Abstract: Web services are a cornerstone of the distributed computing infrastructure that the VO is built upon yet to the newcomer, they can appear to be a black art. This perception is not helped by the miasma of technobabble that pervades the subject and the seemingly impenetrable high priesthood of actual users. In truth, however, there is nothing conceptually difficult about web services (unsurprisingly any complexities will lie in the implementation details) nor indeed anything particularly new.

A web service is a piece of software available over a network with a formal description of how it is called and what it returns that a computer can understand. Note that entities such as web servers, ftp servers and database servers do not generally qualify as they lack the standardized description of their inputs and outputs. There are prior technologies, such as RMI, CORBA, and DCOM, that have employed a similar approach but the success of web services lies predominantly in its use of standardized XML to provide a language-neutral way for representing data. In fact, the standardization goes further as web services are traditionally (or as traditionally as five years will allow) tied to a specific set of technologies (WSDL and SOAP conveyed using HTTP with an XML serialization). Alternative implementations are becoming increasingly common and we will cover some of these here. One important thing to remember in all of this, though, is that web services are meant for use by computers and not humans (unlike web pages) and this is why so much of it seems incomprehensible gobbledegook.

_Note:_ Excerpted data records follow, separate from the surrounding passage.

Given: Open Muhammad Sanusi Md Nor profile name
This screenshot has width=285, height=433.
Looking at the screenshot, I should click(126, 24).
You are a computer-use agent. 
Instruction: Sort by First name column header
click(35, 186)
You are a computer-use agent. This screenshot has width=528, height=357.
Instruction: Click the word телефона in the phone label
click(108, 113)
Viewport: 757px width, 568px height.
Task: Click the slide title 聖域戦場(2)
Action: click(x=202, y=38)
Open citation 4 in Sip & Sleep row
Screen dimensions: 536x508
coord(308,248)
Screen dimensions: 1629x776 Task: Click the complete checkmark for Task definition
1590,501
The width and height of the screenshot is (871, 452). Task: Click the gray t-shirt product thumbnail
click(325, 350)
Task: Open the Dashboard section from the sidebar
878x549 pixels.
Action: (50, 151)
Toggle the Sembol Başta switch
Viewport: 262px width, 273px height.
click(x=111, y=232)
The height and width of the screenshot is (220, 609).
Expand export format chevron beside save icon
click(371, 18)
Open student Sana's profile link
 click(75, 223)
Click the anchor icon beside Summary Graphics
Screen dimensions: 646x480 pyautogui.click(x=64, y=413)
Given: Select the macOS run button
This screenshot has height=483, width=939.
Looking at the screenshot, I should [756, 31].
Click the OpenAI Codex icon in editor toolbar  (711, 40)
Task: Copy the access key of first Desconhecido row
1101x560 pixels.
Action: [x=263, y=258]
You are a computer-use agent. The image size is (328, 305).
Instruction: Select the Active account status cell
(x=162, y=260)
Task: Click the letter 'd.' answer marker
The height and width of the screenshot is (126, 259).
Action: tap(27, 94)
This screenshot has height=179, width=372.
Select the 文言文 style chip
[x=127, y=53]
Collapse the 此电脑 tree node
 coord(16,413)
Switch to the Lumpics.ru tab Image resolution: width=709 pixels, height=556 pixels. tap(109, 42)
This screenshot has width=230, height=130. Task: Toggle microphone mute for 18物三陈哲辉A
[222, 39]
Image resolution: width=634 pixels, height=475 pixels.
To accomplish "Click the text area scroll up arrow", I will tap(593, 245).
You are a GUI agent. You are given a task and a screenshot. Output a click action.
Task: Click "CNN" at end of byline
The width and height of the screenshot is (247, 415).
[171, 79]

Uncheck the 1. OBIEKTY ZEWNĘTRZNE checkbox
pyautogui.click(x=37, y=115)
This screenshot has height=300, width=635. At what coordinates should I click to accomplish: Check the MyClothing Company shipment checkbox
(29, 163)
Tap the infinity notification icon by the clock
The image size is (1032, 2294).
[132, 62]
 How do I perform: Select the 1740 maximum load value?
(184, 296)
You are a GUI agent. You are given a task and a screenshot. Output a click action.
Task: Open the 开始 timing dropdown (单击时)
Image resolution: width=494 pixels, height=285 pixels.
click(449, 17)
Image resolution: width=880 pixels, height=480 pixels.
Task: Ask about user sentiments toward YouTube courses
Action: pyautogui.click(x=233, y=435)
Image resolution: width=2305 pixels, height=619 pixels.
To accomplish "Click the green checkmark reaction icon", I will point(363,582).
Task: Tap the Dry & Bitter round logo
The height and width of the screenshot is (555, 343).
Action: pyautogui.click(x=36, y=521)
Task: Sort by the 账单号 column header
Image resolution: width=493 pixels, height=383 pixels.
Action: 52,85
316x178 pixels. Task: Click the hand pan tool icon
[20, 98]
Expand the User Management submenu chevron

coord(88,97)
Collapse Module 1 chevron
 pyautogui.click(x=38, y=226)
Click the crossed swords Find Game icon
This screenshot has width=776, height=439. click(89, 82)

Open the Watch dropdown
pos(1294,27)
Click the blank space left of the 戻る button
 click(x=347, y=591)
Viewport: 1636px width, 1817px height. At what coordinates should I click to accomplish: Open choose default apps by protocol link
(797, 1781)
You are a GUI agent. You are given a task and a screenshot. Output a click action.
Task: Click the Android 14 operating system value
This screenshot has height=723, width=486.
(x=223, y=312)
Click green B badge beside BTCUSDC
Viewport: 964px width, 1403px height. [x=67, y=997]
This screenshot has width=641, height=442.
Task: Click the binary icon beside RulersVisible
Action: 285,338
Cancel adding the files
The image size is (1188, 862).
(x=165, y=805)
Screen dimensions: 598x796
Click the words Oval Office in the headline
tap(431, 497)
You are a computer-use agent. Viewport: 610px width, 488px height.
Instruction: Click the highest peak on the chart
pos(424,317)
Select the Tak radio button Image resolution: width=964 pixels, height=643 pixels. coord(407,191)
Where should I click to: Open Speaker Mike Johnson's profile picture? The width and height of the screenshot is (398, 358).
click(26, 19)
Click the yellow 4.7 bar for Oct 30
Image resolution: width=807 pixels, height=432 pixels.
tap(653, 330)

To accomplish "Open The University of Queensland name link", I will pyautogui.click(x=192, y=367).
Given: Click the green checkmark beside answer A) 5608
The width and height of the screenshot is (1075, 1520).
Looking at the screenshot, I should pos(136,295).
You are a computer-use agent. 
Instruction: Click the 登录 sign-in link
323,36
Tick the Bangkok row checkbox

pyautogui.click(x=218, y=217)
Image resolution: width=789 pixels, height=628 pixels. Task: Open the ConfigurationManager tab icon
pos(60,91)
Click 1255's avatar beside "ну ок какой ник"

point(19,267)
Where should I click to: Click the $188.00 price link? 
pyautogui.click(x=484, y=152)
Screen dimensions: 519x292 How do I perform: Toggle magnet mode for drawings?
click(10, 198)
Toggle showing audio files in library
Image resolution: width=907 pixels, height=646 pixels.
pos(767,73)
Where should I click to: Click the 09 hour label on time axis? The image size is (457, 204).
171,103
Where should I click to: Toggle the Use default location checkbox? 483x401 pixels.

In this chapter, we will start with an overview of the web services current in the VO and present a short guide on how to use and deploy a web service. We will then review the different approaches to web services, particularly REST and SOAP, and alternatives to XML as a data format. We will consider how web services can be formally described and discuss how advanced features such as security, state and asynchrony can be provided. Note that much of this material is not yet used in the VO but features heavily in IVOA discussions on advanced services and capabilities.